2. All numbers between -4 and 0 (for example, -1).
3. All numbers between 0 and 1 (for example, 0.5).
4. All numbers larger than 1 (for example, 2).

**step4** Testing the sign of the expression in each interval

Now, we pick a test number from each interval and substitute it into the original expression $$x(x-1)(x+4)$$ to see if the result is less than or equal to zero.
* **Interval 1: Numbers less than -4 (Let's test x = -5)**
Substitute $$x = -5$$:
$$-5 \times (-5 - 1) \times (-5 + 4)$$
$$-5 \times (-6) \times (-1)$$
When we multiply a negative number by a negative number, we get a positive number. So, $$-5 \times -6 = 30$$.
Then, $$30 \times (-1) = -30$$.
Since -30 is less than or equal to 0, this interval satisfies the inequality. This means all numbers in this interval are part of our solution. Since the inequality includes "equal to", the critical point -4 is also included.
* **Interval 2: Numbers between -4 and 0 (Let's test x = -1)**
Substitute $$x = -1$$:
$$-1 \times (-1 - 1) \times (-1 + 4)$$
$$-1 \times (-2) \times (3)$$
$$-1 \times -2 = 2$$
Then, $$2 \times 3 = 6$$.
Since 6 is not less than or equal to 0, this interval does not satisfy the inequality.
* **Interval 3: Numbers between 0 and 1 (Let's test x = 0.5)**
Substitute $$x = 0.5$$:
$$0.5 \times (0.5 - 1) \times (0.5 + 4)$$
$$0.5 \times (-0.5) \times (4.5)$$
$$0.5 \times -0.5 = -0.25$$
Then, $$-0.25 \times 4.5 = -1.125$$.
Since -1.125 is less than or equal to 0, this interval satisfies the inequality. This means all numbers in this interval are part of our solution. Since the inequality includes "equal to", the critical points 0 and 1 are also included.
* **Interval 4: Numbers greater than 1 (Let's test x = 2)**
Substitute $$x = 2$$:
$$2 \times (2 - 1) \times (2 + 4)$$
$$2 \times (1) \times (6)$$
$$2 \times 1 = 2$$
Then, $$2 \times 6 = 12$$.
Since 12 is not less than or equal to 0, this interval does not satisfy the inequality.
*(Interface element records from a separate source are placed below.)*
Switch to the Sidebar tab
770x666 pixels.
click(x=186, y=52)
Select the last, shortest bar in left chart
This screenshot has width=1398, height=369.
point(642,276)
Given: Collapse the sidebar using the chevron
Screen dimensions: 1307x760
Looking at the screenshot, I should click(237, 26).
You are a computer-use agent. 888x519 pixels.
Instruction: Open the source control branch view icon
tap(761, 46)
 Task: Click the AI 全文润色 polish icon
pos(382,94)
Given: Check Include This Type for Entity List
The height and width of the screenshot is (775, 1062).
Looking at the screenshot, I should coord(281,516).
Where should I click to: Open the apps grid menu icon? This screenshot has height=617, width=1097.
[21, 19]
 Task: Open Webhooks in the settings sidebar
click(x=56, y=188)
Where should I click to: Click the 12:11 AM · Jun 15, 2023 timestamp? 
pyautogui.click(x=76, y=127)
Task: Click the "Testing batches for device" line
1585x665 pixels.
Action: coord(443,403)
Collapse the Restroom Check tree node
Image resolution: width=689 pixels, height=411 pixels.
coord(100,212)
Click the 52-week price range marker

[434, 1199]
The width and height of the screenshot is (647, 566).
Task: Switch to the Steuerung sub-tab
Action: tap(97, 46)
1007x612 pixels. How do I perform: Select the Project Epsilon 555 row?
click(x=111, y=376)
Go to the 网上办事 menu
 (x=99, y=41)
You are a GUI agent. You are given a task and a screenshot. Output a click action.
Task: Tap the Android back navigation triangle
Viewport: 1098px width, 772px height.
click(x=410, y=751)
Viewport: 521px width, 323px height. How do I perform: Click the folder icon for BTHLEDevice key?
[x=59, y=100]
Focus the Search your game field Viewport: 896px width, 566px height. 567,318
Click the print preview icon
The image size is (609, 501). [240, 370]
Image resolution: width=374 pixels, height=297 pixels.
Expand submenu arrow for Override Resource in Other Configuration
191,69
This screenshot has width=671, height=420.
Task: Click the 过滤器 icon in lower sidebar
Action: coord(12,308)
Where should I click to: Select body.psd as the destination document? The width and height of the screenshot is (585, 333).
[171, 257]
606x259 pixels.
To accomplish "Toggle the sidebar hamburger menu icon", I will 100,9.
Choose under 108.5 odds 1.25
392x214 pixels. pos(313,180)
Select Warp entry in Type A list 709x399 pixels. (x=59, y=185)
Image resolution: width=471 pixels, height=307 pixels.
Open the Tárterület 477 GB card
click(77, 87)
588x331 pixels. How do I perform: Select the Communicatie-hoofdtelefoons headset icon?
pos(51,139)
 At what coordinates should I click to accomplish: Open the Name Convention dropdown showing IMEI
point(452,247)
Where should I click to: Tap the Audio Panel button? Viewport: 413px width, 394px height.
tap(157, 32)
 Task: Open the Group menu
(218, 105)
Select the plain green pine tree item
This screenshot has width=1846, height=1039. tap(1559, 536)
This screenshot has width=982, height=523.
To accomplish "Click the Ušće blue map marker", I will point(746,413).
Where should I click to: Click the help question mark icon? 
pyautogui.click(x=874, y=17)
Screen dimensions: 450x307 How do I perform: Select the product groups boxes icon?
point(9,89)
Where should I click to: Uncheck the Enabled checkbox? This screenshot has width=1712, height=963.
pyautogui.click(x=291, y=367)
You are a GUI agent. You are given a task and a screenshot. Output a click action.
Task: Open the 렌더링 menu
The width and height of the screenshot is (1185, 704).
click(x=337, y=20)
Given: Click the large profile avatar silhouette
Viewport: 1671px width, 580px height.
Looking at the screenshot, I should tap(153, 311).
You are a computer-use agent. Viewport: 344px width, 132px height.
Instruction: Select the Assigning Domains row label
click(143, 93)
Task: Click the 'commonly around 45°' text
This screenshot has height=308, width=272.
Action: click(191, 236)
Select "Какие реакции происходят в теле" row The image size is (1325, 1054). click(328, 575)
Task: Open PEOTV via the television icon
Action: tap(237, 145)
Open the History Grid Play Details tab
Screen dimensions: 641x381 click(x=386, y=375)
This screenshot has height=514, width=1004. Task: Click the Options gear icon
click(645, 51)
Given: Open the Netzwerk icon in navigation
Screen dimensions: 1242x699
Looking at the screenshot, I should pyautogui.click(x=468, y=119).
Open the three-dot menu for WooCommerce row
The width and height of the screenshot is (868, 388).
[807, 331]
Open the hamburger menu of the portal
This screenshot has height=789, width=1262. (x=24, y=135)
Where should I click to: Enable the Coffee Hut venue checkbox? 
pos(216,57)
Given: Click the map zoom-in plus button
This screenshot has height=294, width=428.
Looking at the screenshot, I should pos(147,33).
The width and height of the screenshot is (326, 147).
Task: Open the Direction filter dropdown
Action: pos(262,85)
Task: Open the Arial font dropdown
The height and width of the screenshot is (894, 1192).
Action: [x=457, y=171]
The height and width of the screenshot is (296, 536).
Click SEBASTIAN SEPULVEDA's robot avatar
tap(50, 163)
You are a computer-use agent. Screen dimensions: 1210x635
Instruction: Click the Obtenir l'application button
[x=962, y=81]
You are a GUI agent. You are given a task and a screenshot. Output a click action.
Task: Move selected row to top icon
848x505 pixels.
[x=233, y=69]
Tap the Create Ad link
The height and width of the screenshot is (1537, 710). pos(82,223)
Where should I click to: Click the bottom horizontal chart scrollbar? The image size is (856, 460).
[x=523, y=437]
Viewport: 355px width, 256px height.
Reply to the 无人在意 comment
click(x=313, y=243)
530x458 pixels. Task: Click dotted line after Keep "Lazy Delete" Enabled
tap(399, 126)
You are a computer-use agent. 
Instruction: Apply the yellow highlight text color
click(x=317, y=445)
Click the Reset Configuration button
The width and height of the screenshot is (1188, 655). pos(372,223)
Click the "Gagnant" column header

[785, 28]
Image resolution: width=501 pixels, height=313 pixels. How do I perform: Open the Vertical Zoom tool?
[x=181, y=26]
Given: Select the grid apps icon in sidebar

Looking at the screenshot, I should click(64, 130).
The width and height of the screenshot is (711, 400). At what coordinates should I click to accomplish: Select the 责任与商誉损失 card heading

**step5** Writing the solution in interval notation

Based on our tests, the values of 'x' that make the expression $$x(x-1)(x+4)$$ less than or equal to 0 are found in two regions:
1. All numbers from negative infinity up to and including -4. In interval notation, this is written as $$(-\infty, -4]$$. The square bracket ']' means that -4 is included.
2. All numbers from 0 up to and including 1. In interval notation, this is written as $$[0, 1]$$. The square brackets '[' and ']' mean that both 0 and 1 are included.
To combine these two separate regions, we use the union symbol ($$\cup$$).
Therefore, the complete solution set in interval notation is $$(-\infty, -4] \cup [0, 1]$$.